2. **Find the slope of Line 2:**
Line 2 goes through the points (6,3) and (8,5).
Let's pick (6,3) as (x1, y1) and (8,5) as (x2, y2).
m2 = (5 - 3) / (8 - 6)
m2 = 2 / 2
m2 = 1

3. **Compare the slopes to see if they are parallel, perpendicular, or neither:**
* **Parallel lines** have the exact same slope. Here, m1 = -2 and m2 = 1. Since -2 is not equal to 1, the lines are not parallel.

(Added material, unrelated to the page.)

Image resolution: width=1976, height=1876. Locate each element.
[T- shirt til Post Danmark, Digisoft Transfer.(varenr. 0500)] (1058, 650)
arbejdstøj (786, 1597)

* **Perpendicular lines** have slopes that are "negative reciprocals" of each other. This means if you multiply their slopes, you should get -1. Let's check: (-2) * (1) = -2. Since -2 is not -1, the lines are not perpendicular.

Since the lines are neither parallel nor perpendicular, the answer is "neither."